Ce n’est pas que le temps presse, mais la pandémie de Covid a bousculé le calendrier d’une opération née il y a exactement deux ans. Une «coquille vide» – une «special purpose acquisition company», ou Spac – nommée Churchill Capital Corp II décide alors d’aller lever des fonds au New York Stock Exchange. Avec 697 millions de dollars dans les poches, ses promoteurs, dont le vétéran de Wall Street, Michael Klein, se mettent, comme à chaque fois dans le cadre des Spac, à la recherche d’une «target», une société cible technologique, qui a besoin de capitaux pour doper sa croissance. Ils repèrent Skillsoft, une société née à l’aube des années 2000 et spécialisée dans la formation professionnelle, qui compte 45 millions de clients, dont 70% du Fortune 1000, assez rentable… mais qui se débat pour survivre face à une dette de 1,5 milliard de dollars.
__________________________________________________
#### [Consigne de travail]
Continuez l'extrait consacré à Skillsoft et à la Spac Churchill Capital Corp II à partir de sa dernière phrase.

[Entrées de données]
__________________________________________________
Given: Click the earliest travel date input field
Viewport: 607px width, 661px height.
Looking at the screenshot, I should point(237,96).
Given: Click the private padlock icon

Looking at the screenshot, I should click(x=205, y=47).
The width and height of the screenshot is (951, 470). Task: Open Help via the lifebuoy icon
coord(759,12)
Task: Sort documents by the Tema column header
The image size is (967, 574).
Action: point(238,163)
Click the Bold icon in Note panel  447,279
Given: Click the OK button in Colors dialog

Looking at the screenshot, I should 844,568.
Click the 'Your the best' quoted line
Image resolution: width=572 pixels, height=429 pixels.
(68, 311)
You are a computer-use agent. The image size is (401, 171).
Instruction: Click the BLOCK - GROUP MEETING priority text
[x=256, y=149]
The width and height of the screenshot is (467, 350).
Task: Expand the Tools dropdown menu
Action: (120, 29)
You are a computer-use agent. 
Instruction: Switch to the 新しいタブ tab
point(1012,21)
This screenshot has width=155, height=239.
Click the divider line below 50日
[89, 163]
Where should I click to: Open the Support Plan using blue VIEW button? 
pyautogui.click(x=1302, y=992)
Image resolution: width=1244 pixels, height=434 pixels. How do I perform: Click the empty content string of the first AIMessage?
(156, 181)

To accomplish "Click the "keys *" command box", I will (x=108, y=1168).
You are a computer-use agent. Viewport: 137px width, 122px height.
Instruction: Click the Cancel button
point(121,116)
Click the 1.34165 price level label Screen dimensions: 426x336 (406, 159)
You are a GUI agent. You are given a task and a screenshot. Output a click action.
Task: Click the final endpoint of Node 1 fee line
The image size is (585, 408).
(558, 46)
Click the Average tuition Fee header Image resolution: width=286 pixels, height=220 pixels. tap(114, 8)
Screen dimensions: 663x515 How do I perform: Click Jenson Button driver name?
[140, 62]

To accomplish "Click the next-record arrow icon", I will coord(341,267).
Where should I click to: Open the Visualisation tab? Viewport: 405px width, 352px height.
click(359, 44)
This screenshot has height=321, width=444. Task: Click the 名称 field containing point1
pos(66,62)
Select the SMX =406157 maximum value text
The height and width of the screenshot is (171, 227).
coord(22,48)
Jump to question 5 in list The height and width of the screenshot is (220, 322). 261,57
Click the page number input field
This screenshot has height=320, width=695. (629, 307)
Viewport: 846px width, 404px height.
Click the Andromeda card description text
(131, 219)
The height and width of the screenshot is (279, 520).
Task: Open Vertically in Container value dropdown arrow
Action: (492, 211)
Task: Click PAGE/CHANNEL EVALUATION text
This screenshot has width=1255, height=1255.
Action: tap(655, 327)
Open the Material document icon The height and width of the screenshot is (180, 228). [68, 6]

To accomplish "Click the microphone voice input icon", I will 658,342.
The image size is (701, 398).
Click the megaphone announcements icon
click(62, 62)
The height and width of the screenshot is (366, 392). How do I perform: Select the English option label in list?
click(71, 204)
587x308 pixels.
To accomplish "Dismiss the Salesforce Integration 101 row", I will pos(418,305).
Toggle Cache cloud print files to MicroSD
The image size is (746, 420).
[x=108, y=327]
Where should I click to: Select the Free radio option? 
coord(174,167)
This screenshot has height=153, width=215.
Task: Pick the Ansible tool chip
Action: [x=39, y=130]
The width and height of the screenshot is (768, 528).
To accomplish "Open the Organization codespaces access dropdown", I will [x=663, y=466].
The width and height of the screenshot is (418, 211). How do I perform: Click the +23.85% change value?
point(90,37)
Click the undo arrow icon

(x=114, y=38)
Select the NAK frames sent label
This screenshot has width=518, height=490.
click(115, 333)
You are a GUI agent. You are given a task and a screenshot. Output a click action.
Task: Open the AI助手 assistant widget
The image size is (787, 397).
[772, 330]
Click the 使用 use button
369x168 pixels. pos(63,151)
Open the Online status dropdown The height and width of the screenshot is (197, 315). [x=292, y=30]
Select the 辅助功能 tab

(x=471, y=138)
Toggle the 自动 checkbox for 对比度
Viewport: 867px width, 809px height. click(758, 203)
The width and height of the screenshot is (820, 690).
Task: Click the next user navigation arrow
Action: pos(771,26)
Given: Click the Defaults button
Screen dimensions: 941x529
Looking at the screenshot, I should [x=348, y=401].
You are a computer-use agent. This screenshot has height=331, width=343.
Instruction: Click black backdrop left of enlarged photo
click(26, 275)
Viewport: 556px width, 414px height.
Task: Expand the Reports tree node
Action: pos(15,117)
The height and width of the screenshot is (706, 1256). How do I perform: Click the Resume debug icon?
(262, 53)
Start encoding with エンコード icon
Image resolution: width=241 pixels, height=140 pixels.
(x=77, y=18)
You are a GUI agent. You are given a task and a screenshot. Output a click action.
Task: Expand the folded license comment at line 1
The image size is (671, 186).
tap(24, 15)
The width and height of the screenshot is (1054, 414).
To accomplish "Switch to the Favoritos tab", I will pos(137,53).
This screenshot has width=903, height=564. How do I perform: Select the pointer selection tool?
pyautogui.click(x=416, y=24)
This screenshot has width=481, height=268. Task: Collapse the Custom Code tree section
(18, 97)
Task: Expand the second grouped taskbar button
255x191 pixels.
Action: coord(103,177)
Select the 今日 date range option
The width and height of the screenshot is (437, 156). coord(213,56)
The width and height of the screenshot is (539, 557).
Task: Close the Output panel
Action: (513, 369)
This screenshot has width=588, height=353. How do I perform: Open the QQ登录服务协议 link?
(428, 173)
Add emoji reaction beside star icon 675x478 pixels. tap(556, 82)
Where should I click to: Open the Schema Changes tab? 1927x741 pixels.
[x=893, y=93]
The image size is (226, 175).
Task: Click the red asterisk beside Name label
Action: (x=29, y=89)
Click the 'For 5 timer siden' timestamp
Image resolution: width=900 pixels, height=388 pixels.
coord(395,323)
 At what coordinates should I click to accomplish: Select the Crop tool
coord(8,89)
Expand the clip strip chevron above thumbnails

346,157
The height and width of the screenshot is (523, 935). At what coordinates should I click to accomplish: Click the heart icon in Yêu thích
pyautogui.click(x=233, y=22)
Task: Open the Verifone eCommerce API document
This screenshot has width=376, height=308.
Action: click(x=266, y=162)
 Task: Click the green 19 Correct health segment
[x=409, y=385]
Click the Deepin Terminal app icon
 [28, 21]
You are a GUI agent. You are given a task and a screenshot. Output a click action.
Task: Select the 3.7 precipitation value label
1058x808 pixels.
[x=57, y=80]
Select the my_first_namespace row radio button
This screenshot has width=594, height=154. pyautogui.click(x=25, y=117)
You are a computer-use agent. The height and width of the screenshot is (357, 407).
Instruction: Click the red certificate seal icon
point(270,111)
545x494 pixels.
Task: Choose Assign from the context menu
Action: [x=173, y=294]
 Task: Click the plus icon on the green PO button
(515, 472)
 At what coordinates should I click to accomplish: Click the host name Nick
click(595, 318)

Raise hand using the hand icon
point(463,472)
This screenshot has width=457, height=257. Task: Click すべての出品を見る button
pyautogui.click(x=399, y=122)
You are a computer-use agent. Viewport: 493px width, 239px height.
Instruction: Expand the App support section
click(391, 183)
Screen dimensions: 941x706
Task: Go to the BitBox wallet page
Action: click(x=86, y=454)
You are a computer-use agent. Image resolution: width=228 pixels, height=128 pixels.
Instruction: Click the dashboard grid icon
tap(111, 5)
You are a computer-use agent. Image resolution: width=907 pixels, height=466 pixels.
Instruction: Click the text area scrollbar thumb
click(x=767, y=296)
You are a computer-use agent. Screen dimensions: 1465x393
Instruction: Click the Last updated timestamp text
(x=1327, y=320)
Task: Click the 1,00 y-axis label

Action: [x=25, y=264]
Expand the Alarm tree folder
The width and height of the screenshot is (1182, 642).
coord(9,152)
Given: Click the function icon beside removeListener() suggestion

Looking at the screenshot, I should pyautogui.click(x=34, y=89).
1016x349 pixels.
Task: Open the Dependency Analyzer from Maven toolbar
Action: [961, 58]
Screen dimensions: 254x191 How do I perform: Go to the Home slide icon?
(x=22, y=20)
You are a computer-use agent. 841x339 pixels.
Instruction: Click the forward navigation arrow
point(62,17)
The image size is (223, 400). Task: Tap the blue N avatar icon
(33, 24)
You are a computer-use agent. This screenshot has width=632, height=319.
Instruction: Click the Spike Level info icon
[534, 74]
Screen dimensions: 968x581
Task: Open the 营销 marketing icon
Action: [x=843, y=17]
__________________________________________________
#### [Réponse à la consigne]
En juin 2020, elle se place sous la protection des autorités américaines et obtient, en deux mois, 187 millions de dollars de ses prêteurs habituels et une restructuration de la dette, ramenée à trois fois l’Ebitda. Exit les petits actionnaires…

Un deal à quatre entités

À peine sortie de sa procédure américaine, le CEO et président de la société, Ron Hovsepian, prend les rênes d’une soparfi luxembourgeoise créée sur mesure par Exequtive Partners (Luxembourg), elle-même détenue par JTC Group à 100% depuis son rachat en 2019.

Évidemment, à l’automne dernier, quand les discussions s’engagent entre la Spac et le management de Skillsoft, l’enveloppe doit permettre de remettre définitivement la société sur les rails sur le plan financier.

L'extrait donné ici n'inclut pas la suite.